Injunction and Likelihood of Future Violations
The court affirmed the district court's decision to issue a permanent injunction against Murphy, finding that there was a reasonable likelihood of future violations of the securities laws. The SEC must demonstrate this likelihood to obtain injunctive relief. The court considered several factors, including Murphy's past violations, his failure to recognize the wrongful nature of his conduct, and his continued involvement in similar business ventures through Xanadex. Murphy's assurances that he would comply with the law in the future were deemed insufficient, especially in light of his persistent claims of having done nothing wrong. The court emphasized that the totality of the circumstances justified the injunction to protect the public interest.
Integration of Offerings and Public Offering Determination
The court addressed the integration of separate offerings into a single public offering, which affects the applicability of registration exemptions. The SEC argued that the various limited partnership offerings were part of an integrated plan to finance Intertie's operations, which should be considered a single offering for registration purposes. The court applied factors for integration, such as the offerings being part of a single financing plan, involving the same class of securities, and being made for the same general purposes. The court found that, despite the time separation between individual offerings, the integrated nature of the transactions supported the conclusion that they constituted a public offering. As a result, the offerings were not exempt from registration under the Securities Act.

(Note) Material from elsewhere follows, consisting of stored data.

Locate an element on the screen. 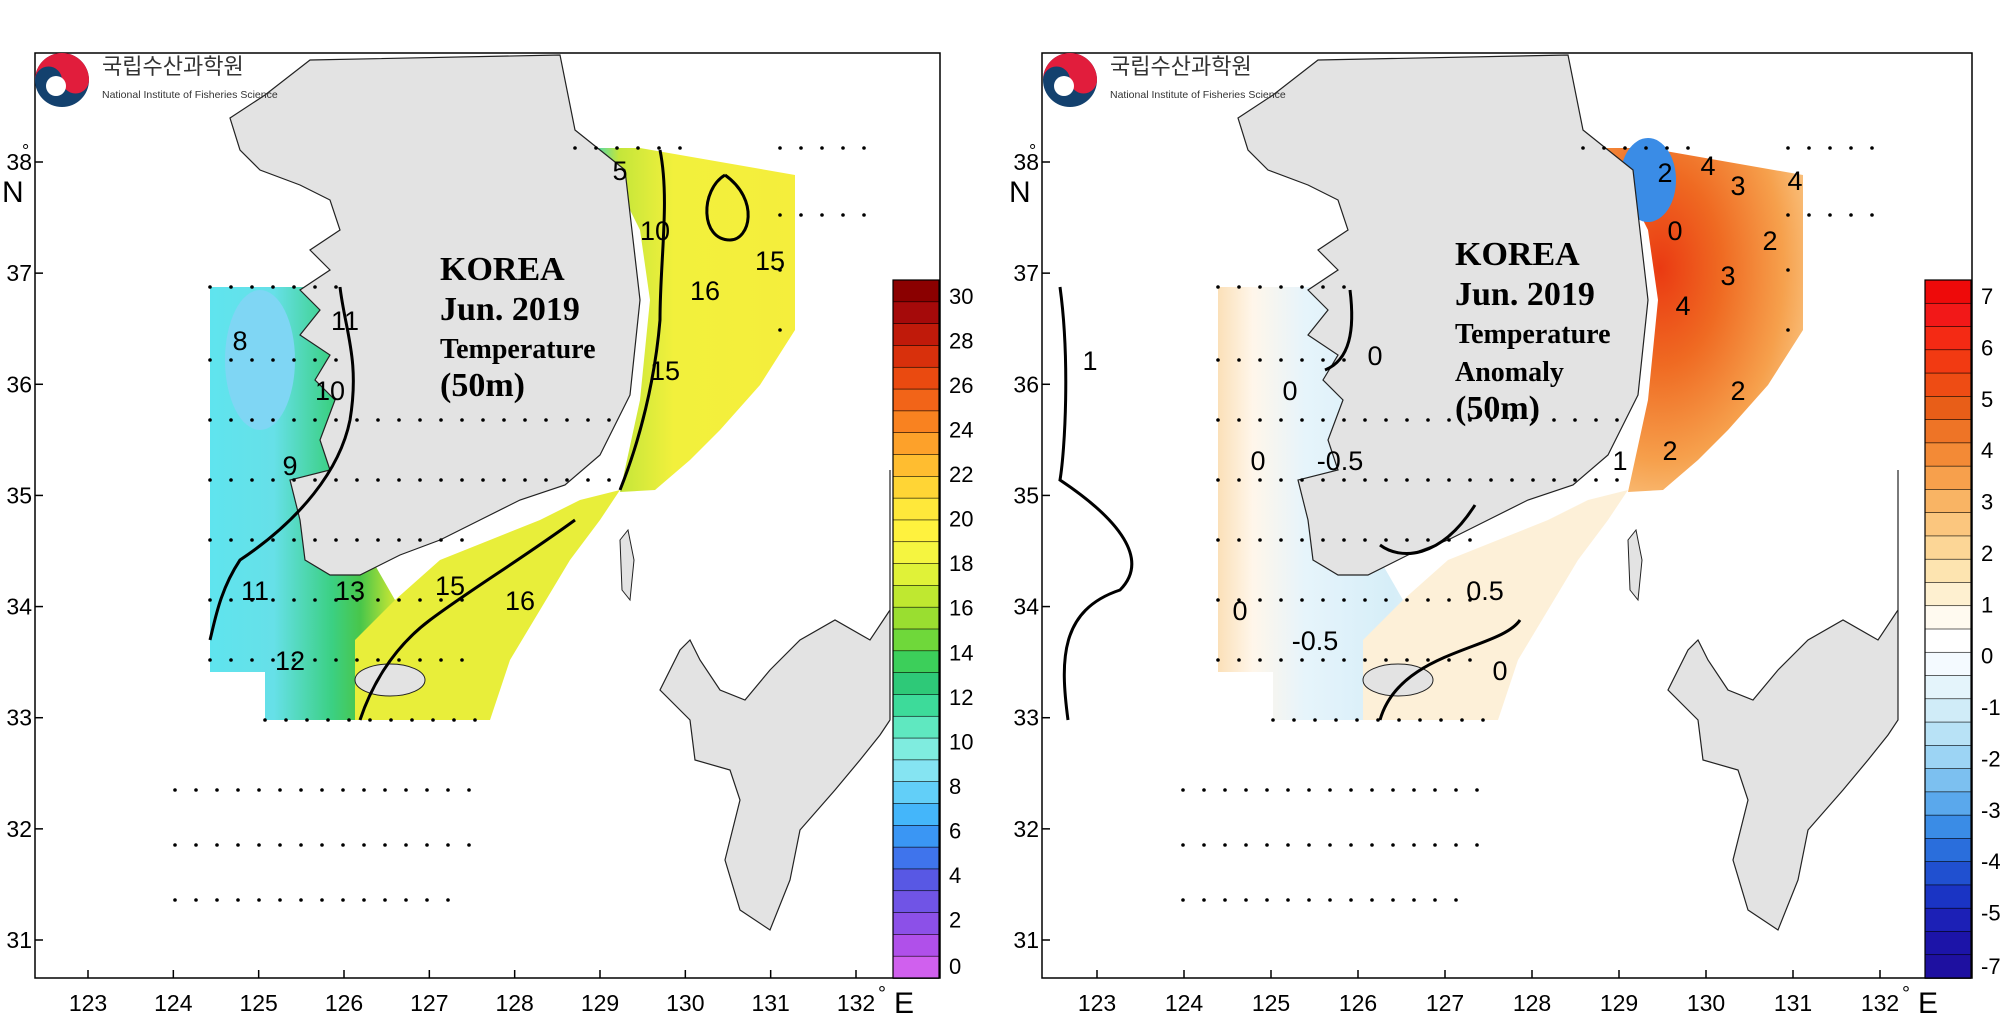 This screenshot has width=2000, height=1032. institute-korean-name: 국립수산과학원 is located at coordinates (173, 66).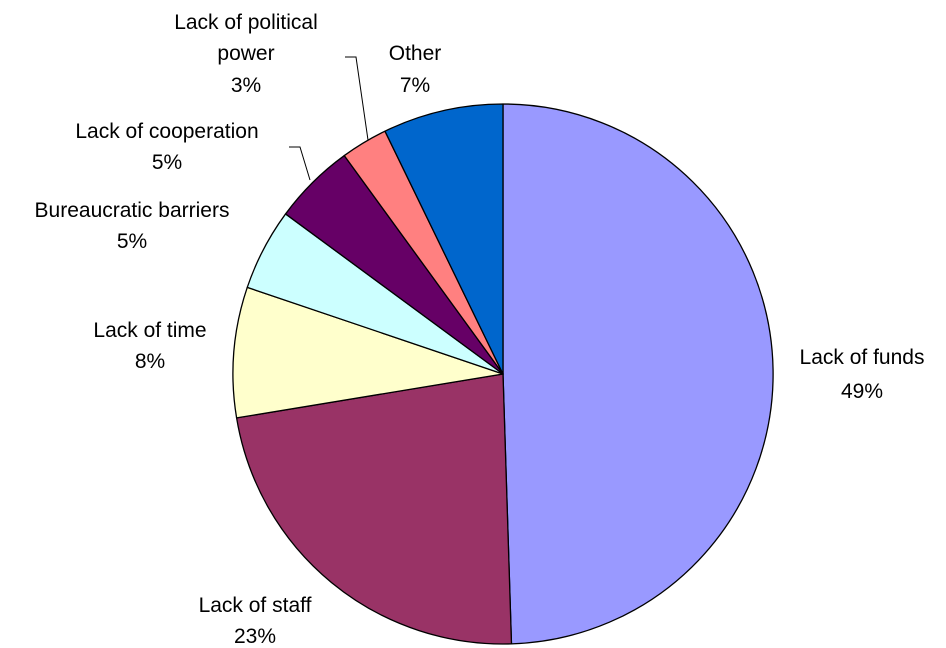 The height and width of the screenshot is (648, 946). Describe the element at coordinates (862, 392) in the screenshot. I see `data-label-percent: 49%` at that location.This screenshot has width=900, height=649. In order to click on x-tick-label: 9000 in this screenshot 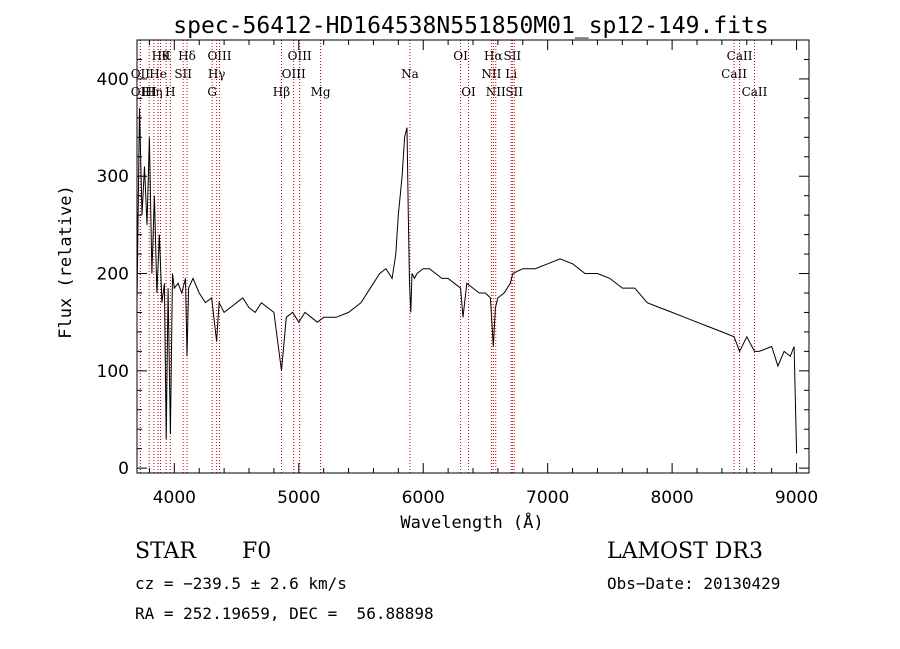, I will do `click(796, 498)`.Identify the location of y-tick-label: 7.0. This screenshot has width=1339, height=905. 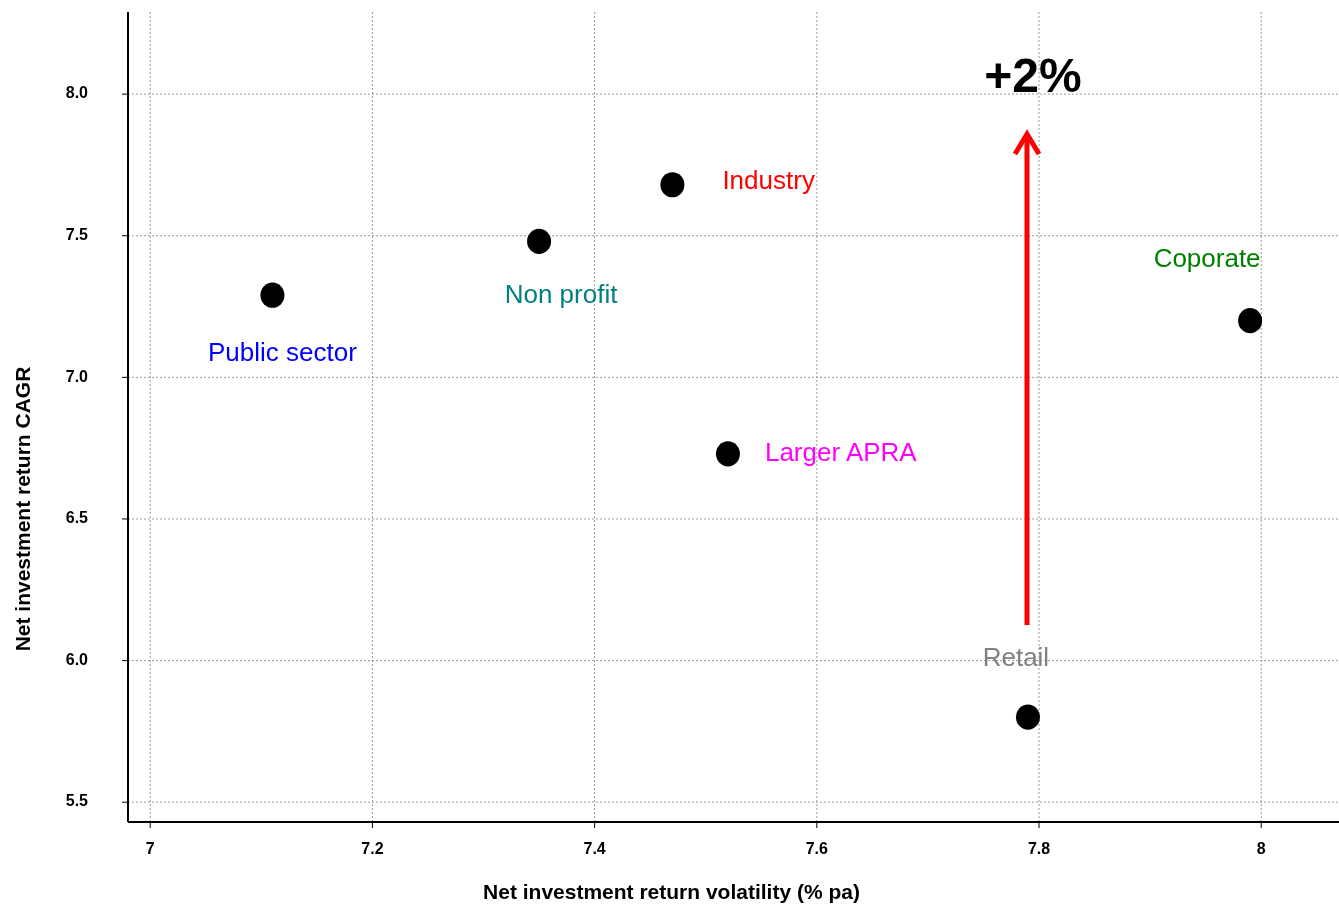
(77, 376).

Murphy's Role as a Participant in the Securities Distribution
The court found Murphy liable as a participant in the distribution of unregistered securities, noting his significant role in the transactions. Although Murphy argued that he was not an issuer, underwriter, or dealer, the court held that he was a necessary participant in the distribution. His involvement included devising the financing scheme, preparing offering materials, and directly engaging with investors and broker-dealers. The court noted that "participant" liability under Section 5 of the Securities Act extends to those who engage in essential steps for the distribution of securities, not just those who sell the security. Therefore, Murphy's actions were sufficient to establish his liability for the unregistered sale of securities.